İman etmiş olmamız; İnsanlar arasındaki davranışlarımızda, işlerimizde, ticaretlerimizde, evlerimizde, çocuklarımız arasında, hâkimlik yaptığımızda ve her şartta adaleti titizlikle ayakta tutmamız anlamına gelir. Adaletli olmak, müminler üzerine namazın farz olduğu gibi farzdır. Ayrıca iman etmekle birlikte bizde vücut bulan bir görevdir. Bu görevin ifası imani bir gerekliliktir.

Bu nasıl olur; bize her türlü nimeti karşılıksız bahşeden Yüce Allah'a hamdetmek, insanlar arasında haksız bir oluşuma sebebiyet vermemek, insanların huzur ve refahı için Allah'ın emirlerini yerine getirmek, yasaklarından kaçınmak birer adalet örneğidir.

İbni Abbas (r.a): “Ey iman edenler! Adaleti titizlikle ayakta tutan, kendiniz, ana babanız ve akrabanız aleyhinde de olsa Allah için şahitlik eden kimseler olun. (Haklarında şahitlik ettikleriniz) zengin olsunlar, fakir olsunlar Allah onlara (sizden) daha yakındır.” ayeti hakkında şöyle dedi:

“Allah (c.c) bu ayette müminlere, şahitlik yaptıklarında kendilerine, ana, babalarına, çocuklarına zarar gelse bile hakkı söylemelerini emretmiştir. Şahadet esnasında haksız bir şekilde zenginin zenginliğinden, fakire acındığından dolayı taraf tutmasınlar.” (İbni Cerir, İbni Münzir, İbni Ebi Hatim, Beyhaki)

“Heva ve hevese uyup adaletten sapmayın. (Şahitliği) eğer, büker yahut şahitlik etmekten kaçınırsanız (biliniz ki) Allah yaptıklarınızdan haberdardır.”

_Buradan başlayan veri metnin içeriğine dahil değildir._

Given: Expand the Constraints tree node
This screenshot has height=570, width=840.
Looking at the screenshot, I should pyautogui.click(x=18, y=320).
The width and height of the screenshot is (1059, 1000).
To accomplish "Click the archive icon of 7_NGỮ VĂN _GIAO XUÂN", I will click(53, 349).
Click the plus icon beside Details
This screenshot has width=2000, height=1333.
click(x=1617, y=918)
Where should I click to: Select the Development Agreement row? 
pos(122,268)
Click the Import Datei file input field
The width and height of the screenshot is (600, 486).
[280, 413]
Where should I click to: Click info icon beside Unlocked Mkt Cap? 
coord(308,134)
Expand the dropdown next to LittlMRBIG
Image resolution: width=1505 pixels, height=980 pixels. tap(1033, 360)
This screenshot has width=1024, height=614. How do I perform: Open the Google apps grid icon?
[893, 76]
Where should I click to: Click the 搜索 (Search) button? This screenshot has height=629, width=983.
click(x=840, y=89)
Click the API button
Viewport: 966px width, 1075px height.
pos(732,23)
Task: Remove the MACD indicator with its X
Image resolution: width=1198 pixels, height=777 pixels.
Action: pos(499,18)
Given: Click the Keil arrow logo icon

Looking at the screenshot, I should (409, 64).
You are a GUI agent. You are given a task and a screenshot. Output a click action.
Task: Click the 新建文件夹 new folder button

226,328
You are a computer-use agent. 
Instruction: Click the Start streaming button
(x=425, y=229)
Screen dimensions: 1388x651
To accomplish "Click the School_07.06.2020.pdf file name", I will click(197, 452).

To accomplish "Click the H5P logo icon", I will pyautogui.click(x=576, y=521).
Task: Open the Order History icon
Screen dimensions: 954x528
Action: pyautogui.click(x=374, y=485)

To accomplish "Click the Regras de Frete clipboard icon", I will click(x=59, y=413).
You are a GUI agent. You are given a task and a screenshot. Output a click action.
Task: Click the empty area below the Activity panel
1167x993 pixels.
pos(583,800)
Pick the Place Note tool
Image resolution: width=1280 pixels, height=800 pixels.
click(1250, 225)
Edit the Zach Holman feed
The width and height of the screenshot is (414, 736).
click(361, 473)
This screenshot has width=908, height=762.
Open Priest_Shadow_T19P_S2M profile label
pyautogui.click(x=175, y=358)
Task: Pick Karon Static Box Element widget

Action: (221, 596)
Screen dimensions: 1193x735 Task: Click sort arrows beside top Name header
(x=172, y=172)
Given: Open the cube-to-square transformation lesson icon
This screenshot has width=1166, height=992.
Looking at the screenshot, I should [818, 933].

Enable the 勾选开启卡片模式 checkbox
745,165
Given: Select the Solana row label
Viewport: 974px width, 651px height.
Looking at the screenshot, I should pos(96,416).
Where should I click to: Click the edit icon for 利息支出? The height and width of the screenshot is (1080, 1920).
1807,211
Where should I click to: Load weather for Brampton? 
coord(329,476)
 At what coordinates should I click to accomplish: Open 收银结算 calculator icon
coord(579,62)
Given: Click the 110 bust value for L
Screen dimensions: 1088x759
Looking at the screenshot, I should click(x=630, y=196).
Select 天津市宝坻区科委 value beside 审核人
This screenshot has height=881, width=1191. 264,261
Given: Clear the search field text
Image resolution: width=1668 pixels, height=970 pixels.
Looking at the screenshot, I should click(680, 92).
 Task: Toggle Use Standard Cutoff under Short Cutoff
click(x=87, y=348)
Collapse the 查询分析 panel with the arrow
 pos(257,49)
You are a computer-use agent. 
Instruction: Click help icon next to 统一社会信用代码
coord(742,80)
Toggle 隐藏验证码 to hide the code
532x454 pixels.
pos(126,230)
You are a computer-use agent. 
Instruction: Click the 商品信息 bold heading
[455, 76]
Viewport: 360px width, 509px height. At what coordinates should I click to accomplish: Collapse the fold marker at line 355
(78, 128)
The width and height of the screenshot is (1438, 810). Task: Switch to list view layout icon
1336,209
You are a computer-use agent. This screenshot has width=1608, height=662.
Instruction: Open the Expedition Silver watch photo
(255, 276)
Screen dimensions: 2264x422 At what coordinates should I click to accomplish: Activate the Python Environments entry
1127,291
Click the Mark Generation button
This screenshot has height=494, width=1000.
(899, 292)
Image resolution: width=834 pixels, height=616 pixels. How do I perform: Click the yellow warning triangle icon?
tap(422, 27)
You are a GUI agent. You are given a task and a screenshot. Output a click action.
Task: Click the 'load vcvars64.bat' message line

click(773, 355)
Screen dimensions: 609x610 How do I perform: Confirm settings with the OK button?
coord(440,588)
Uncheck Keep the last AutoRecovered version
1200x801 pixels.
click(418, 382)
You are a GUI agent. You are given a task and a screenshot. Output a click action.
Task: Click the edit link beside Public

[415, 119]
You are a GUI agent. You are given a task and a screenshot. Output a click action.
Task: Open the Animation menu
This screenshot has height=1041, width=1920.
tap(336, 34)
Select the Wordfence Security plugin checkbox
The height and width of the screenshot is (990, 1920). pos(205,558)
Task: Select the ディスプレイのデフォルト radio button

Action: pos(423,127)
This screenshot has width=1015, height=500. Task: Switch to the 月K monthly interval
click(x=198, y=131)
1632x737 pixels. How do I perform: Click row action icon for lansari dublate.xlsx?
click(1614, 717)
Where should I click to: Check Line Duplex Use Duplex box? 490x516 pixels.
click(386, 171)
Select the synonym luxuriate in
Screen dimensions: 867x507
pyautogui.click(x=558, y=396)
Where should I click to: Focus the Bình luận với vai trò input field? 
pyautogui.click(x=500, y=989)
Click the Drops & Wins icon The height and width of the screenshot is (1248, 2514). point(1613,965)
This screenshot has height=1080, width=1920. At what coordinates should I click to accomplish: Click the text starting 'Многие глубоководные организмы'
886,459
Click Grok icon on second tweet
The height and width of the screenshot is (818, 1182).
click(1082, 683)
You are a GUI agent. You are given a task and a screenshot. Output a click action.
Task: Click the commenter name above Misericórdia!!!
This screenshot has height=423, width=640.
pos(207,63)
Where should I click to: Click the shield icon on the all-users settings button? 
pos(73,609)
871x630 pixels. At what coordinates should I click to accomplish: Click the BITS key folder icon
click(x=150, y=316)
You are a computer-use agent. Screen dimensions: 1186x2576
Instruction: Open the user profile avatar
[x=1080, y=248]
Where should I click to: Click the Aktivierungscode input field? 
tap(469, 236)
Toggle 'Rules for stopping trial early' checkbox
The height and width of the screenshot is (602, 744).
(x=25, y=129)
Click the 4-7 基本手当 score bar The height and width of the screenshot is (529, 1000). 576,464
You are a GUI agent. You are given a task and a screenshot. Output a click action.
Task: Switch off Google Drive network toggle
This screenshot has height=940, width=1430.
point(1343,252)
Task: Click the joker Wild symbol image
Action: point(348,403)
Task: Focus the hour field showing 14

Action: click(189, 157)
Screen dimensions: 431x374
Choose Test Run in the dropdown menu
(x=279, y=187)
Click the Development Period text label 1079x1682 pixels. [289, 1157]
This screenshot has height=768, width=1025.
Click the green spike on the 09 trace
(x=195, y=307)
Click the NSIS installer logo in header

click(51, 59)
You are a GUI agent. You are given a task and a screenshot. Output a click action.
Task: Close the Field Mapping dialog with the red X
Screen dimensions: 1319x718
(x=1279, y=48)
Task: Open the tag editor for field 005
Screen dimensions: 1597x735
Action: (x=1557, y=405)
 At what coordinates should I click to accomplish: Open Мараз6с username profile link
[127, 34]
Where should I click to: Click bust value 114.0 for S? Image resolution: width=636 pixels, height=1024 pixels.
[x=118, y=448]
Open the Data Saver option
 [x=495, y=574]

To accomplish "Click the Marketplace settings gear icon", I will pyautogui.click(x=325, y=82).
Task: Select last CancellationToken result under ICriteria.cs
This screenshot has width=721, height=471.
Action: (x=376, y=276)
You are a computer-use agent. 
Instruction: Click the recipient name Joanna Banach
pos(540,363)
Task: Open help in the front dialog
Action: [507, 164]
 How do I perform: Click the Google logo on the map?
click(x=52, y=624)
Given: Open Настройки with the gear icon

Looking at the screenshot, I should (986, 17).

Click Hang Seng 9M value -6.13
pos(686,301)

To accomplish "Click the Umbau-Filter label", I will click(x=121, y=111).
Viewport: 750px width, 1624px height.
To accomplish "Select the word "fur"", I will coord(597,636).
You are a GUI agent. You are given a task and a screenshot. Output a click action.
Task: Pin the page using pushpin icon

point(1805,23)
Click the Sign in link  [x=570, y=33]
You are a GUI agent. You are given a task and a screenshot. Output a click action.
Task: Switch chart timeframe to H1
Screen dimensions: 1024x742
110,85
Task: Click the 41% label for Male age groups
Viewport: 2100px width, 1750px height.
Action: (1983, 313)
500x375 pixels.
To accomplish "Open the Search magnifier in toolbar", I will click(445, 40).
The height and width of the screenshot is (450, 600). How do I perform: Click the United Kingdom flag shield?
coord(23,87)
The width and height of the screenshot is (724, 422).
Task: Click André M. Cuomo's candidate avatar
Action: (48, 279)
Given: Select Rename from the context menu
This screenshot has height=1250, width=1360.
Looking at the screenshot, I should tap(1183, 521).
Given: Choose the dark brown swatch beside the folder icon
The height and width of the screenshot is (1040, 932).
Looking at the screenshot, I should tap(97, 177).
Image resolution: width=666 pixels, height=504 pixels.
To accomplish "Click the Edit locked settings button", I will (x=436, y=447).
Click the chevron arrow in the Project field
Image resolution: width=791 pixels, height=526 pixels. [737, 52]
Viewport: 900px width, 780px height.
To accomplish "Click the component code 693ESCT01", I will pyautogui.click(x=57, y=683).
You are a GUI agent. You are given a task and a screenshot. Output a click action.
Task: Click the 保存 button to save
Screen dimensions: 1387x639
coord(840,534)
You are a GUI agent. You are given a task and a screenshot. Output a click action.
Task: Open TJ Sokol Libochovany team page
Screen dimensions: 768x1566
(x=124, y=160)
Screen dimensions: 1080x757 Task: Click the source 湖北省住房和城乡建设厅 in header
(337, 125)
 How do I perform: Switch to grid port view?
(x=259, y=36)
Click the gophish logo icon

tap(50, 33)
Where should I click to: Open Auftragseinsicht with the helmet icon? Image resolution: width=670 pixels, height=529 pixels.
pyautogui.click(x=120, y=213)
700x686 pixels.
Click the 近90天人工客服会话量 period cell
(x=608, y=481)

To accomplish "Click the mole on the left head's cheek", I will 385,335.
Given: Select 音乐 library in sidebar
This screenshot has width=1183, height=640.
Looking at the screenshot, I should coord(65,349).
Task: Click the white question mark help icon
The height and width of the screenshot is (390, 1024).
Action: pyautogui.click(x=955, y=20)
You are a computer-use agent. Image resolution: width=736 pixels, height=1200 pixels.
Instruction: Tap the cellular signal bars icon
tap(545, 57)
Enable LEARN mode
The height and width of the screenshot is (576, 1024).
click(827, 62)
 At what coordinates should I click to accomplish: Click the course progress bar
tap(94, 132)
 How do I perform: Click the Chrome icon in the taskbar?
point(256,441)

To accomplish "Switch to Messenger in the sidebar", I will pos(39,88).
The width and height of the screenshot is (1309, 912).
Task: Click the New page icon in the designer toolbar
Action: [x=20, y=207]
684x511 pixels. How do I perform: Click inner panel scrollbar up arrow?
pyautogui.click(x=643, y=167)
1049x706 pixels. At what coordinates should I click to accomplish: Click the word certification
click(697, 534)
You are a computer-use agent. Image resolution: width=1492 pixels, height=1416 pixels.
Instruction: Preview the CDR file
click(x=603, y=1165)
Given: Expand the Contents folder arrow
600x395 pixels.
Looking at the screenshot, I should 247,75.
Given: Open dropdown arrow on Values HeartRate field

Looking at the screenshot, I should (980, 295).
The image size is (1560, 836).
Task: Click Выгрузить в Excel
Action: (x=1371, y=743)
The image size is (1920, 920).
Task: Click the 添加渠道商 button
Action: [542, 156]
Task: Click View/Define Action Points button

Ayette müminlere şöyle sesleniyor Yüce Allah (cc);

“Şahitlik yaparken heva ve hevesinize uymayın. Çünkü heva ve hevesine uyan kişi muhakkak sapar. Sevmediğiniz, düşman olduğunuz kişinin aleyhine şahitlik ederek haksızlık yapmayın. Sevdiğiniz, menfaatlendiğiniz kişinin de lehine haksız yere şahitlik yapmayın.

Her durumda adaletli davranın.”

Bir başka ayette ise Allah (cc) ;

“Ey iman edenler! Allah için hakkı ayakta tutan, adaletle şahitlik eden kimseler olun. Bir topluluğa duyduğunuz kin sizi adil davranmamaya itmesin. Adaletli olun. Bu, Allah korkusuna daha çok yakışan  (bir davranış) tır.” (Maide: 8) buyuruyor.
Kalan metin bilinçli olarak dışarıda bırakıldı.